I read somewhere once that every man has several pivotal points in his development where an older man in his life overrules a cautious female and casts a vote of confidence for the younger man.

For example, a five-year old boy asks if he can take the training wheels off his bike. His mother, full of well-meaning concern, says absolutely not. His father says no…he’s ready. He can do this. Or a boy offers to use the string trimmer on his grandmother’s lawn in addition to mowing the grass. Grandma says he’s not big enough yet. But Grandpa says no…he can handle it.

These events serve as a transition for boys. A step toward manhood. A vote of confidence from a man of authority can mean the world to a boy or young man and can make all the difference in the world.

On Saturday, my family went for a ride in my dad’s brand-new three-quarter ton diesel pick-up. For city people without much need for a truck of any kind, much less a big ol’ beast like that, this machine was HUGE. I rode in the backseat with my wife and daughter while we went to look at my dad’s muscle car, which was kept a few miles away in storage.

After taking my daughter for a test drive in the muscle car (a restored and souped up Mustang – I don’t remember specifically which year), Dad motioned to me to get in the driver’s seat. I’ve never even driven a “full sized” pick-up before – only little S-10’s. I’ve never driven anything with a diesel engine. I’ve never driven anything that big, wide, long, or powerful before.

But I didn’t give it a second thought. I popped right into the driver’s seat. If my Dad thinks I can do it, I can do it.

My wife expressed concern. And I realized how right she was to do so. I drive a tiny little ’99 Hyundai Elantra. Before that I drove an Escort. Prior to that a Geo Metro. I’m used to personally outweighing the cars I drive. I’m not used to anything big or fancy in any way.

But my Dad knew that about me. My dad, who restores classic cars and drag races as often as he can, and lives to hear and feel the rumble of an engine he’s rebuilt, thought I could drive that big ol’ pickup truck. And if he thought I could…I wouldn’t argue. I’d just drive. So I did. Through the narrow streets of his tightly-packed-in subdivision.
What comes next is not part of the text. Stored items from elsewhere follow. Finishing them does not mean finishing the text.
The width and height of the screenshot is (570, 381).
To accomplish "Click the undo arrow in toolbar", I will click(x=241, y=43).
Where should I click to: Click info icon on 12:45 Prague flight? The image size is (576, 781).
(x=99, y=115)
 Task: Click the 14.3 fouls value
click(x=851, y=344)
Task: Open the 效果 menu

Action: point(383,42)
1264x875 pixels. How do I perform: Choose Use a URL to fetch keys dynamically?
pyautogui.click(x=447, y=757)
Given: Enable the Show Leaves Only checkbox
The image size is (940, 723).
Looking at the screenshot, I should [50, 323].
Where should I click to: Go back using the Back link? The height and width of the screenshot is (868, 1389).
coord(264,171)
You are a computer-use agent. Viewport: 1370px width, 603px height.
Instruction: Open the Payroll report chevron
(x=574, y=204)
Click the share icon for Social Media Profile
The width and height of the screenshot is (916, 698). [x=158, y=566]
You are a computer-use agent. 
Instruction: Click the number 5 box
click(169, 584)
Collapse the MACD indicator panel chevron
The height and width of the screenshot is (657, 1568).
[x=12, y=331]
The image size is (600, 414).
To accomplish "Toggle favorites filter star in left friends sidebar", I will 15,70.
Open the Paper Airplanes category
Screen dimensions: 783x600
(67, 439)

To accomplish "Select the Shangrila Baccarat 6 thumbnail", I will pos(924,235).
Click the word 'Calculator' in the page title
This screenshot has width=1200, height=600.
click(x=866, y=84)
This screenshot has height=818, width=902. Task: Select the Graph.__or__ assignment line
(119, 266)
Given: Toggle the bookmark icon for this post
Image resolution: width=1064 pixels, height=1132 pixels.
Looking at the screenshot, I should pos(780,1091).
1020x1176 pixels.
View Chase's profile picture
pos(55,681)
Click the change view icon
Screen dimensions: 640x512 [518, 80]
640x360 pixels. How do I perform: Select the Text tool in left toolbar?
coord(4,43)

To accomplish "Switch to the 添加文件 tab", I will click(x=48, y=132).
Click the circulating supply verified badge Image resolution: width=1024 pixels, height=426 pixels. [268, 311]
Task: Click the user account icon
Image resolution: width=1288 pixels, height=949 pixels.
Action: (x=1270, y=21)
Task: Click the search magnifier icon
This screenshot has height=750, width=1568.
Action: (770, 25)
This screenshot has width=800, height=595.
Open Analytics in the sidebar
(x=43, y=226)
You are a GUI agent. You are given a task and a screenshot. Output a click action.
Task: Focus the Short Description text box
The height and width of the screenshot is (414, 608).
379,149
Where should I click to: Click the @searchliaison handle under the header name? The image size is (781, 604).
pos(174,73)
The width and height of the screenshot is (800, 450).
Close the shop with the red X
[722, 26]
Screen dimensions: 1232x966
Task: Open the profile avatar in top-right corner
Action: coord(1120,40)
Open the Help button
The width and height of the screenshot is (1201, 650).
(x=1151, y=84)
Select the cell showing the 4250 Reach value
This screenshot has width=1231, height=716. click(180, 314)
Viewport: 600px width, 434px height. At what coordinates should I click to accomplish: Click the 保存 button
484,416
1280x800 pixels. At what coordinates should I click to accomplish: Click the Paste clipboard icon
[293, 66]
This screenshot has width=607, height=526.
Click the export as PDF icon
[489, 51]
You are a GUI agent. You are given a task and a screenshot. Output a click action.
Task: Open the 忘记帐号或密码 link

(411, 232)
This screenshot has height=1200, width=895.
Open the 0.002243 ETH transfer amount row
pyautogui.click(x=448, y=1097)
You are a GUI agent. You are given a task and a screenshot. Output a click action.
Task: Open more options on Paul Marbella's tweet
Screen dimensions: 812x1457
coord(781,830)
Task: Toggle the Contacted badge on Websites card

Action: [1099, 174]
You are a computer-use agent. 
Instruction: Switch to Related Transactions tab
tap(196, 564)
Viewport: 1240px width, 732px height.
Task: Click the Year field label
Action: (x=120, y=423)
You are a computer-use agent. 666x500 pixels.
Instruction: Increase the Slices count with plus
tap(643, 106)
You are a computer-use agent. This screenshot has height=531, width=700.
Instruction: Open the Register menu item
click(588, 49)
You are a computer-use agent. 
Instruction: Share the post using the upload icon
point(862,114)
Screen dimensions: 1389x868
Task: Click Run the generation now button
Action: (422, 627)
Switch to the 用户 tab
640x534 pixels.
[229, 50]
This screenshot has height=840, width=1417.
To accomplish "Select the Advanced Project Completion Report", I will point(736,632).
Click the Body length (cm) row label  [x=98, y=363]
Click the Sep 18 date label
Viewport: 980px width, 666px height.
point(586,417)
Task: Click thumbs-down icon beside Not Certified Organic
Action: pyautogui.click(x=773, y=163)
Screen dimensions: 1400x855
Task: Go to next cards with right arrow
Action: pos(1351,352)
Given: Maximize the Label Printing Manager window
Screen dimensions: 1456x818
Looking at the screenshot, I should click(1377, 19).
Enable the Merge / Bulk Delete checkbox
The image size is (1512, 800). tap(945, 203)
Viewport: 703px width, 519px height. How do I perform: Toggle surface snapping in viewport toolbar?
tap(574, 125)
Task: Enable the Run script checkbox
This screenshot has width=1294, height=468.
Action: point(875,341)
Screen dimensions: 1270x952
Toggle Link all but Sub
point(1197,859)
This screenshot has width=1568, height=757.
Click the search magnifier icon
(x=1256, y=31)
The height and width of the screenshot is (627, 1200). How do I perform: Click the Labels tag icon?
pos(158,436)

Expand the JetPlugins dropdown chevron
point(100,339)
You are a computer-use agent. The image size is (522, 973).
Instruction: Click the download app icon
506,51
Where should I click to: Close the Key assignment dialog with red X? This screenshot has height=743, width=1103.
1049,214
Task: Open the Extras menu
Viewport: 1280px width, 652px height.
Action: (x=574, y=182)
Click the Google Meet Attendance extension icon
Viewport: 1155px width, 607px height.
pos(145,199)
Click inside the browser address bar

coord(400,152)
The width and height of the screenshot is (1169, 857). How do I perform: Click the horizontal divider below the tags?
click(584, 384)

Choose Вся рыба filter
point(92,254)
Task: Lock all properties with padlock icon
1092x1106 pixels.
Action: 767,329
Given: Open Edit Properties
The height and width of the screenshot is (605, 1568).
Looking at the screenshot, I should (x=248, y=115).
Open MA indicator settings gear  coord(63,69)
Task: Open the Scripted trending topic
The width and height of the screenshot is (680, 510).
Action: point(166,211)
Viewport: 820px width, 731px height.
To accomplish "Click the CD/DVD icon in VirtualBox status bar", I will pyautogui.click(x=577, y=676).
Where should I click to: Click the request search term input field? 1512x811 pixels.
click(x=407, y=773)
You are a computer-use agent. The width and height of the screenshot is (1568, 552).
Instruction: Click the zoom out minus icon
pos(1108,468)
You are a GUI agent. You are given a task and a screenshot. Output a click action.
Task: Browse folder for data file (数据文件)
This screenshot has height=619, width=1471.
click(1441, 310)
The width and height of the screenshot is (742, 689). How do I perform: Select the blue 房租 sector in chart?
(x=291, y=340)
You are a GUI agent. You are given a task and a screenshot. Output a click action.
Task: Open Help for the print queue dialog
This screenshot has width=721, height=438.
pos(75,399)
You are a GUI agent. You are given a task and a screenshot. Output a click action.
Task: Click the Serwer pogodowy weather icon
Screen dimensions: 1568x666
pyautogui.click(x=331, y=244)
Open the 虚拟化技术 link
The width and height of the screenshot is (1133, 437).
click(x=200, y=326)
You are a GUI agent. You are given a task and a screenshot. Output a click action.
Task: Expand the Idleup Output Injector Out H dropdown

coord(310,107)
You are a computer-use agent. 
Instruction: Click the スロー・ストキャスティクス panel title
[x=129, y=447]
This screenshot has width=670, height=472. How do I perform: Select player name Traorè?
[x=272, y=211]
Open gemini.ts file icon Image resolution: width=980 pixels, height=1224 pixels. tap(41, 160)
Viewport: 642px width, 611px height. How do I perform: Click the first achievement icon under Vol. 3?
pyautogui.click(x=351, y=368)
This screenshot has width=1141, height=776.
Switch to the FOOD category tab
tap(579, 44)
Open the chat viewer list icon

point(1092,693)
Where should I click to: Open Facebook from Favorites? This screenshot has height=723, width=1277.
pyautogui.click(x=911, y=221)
I'll be the first to tell you I'm not a "manly" man. I'm not handy. I'm not mechanically inclined. I'm an artsy, intellectual guy.

But I did just fine driving that truck. And I stood tall that day. Because my dad told my wife, “No…he can do this.”

Then today came. With a different voice.

I won’t go into detail, but it was a situation where I’ve all but given up. Because things don’t matter. It doesn’t help to care. It’s not worth arguing. I’m not heard. And I just don’t have it in me to fight anymore.

So I do what I have to. I do what I’m told. I get by.

While it’s always this way, this particular project has been two days full of back-stabbing, back-biting, subtle insults, back-handed compliments, throwing under buses. And it won’t be right and won’t please a damn one of ‘em when it’s done.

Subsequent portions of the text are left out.